EXERCISE DESCRIPTION: Copy the data exactly from the line that contains "Where should I click to: Click the TD" through the line that contains "You are a computer-use agent. 390x454 pixels.", keeping both end lines and leaving out everything else.

PROVIDED DATA:
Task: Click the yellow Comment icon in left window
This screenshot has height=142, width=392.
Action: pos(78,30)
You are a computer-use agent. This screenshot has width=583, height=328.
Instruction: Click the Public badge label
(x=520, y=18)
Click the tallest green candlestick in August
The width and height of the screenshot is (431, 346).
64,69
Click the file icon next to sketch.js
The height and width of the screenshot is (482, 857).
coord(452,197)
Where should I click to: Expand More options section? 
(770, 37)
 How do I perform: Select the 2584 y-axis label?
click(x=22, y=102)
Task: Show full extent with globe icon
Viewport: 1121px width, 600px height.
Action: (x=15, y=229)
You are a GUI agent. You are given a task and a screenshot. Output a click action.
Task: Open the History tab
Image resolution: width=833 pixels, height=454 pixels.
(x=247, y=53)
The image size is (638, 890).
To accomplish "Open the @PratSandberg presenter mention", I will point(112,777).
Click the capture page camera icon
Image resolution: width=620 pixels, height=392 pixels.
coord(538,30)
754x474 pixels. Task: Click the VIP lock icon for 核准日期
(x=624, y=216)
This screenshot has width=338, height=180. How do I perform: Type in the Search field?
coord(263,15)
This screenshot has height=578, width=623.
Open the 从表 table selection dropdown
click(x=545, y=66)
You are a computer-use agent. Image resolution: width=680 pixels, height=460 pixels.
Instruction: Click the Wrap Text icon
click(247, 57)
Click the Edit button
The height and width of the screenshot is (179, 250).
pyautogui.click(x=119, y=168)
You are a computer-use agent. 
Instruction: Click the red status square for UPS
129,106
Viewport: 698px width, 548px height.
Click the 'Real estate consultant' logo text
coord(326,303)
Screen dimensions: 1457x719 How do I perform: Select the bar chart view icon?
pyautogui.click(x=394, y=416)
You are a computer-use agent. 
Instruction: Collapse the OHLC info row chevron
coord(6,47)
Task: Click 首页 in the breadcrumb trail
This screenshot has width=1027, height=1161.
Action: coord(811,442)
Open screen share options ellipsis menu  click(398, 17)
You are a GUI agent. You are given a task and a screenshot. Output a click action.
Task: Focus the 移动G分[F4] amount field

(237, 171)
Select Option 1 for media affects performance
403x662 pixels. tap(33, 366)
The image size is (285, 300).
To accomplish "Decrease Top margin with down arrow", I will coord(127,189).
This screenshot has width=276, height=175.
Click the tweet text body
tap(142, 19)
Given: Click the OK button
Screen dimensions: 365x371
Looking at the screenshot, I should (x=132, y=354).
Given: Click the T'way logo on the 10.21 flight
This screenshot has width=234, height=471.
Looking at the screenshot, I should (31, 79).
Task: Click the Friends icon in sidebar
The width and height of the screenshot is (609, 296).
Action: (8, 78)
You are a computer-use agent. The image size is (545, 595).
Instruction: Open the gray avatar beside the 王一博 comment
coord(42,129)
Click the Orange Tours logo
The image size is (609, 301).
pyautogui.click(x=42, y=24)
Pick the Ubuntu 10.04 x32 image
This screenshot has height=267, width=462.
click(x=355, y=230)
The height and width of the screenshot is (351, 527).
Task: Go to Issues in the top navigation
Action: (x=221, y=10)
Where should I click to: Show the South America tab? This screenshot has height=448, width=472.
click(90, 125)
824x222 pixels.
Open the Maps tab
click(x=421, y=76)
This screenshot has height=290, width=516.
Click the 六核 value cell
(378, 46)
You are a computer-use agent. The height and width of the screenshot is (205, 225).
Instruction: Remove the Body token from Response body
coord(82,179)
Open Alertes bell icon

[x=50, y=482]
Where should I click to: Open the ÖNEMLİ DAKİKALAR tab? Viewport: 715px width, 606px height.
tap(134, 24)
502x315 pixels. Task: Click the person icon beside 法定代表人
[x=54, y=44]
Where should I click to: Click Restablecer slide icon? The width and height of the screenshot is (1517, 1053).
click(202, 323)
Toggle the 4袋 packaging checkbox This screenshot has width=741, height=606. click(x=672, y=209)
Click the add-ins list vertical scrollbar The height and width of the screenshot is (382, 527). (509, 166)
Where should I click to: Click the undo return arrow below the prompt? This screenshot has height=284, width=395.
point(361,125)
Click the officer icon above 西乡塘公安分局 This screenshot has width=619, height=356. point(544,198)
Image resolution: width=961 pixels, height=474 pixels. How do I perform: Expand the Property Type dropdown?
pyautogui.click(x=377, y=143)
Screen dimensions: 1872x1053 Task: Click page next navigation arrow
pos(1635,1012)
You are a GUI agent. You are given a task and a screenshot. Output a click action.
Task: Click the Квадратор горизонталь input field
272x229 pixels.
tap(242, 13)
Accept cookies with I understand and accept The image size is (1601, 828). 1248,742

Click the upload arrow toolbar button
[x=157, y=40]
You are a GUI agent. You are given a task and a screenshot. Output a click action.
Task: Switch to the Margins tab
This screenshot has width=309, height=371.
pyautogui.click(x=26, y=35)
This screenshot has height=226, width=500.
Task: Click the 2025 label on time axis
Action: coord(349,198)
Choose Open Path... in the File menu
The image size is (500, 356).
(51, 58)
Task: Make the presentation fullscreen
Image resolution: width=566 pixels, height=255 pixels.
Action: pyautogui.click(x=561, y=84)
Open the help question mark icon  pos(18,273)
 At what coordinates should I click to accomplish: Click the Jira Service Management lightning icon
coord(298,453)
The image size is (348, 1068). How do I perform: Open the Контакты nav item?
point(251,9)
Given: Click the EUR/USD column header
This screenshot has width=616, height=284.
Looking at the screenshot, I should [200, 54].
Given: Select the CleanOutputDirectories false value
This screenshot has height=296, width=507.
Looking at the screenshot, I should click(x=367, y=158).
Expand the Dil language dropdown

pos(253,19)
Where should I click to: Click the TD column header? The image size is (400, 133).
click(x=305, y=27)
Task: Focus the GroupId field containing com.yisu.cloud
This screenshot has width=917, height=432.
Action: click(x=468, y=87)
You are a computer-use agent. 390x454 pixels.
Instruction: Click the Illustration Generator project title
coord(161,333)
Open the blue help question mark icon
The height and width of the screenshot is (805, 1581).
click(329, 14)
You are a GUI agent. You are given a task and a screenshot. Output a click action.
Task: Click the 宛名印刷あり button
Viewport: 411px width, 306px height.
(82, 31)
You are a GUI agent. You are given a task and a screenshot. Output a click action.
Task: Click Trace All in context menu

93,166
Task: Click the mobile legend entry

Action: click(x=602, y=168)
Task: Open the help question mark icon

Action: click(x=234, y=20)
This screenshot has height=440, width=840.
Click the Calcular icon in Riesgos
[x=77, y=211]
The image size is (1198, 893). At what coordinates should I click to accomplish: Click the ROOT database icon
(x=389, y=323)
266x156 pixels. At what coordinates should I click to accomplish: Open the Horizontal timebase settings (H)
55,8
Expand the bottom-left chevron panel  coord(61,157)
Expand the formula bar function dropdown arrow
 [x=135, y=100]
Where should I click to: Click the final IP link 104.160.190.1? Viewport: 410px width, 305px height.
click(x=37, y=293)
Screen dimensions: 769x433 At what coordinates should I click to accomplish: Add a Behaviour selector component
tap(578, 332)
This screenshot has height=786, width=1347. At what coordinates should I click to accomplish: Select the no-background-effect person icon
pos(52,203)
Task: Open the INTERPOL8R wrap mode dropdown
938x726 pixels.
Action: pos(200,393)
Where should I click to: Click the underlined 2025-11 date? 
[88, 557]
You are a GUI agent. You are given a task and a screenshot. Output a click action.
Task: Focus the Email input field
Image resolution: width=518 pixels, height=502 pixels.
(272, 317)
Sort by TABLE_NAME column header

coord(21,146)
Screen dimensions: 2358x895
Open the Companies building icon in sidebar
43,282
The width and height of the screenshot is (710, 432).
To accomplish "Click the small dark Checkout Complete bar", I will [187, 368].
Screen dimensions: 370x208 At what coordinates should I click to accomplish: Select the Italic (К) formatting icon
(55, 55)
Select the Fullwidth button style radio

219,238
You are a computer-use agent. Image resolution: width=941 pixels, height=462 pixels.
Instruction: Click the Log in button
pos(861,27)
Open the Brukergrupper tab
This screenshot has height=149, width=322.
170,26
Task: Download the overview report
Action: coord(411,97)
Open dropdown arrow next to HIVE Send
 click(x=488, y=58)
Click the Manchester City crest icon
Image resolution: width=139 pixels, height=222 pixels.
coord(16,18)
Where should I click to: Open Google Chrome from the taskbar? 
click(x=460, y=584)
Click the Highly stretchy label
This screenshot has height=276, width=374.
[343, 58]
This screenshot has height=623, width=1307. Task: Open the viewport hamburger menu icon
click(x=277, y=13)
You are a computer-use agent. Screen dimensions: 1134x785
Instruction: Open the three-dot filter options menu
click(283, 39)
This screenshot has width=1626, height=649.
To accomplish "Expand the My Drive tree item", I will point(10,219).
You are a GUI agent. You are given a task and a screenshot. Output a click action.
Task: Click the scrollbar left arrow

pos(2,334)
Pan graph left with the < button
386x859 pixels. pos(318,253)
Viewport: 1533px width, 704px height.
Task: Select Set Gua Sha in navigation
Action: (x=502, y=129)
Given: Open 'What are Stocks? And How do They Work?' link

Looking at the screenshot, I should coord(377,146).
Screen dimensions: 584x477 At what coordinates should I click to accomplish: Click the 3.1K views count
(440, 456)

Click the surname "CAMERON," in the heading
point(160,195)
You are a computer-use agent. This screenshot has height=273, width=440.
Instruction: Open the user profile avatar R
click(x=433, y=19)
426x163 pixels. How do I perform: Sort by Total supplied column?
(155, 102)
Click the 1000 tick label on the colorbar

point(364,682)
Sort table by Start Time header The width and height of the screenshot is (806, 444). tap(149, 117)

SOLUTION FOR THIS TASK:
Where should I click to: Click the TD column header? The image size is (400, 133).
click(x=305, y=27)
Task: Focus the GroupId field containing com.yisu.cloud
This screenshot has width=917, height=432.
Action: click(x=468, y=87)
You are a computer-use agent. 390x454 pixels.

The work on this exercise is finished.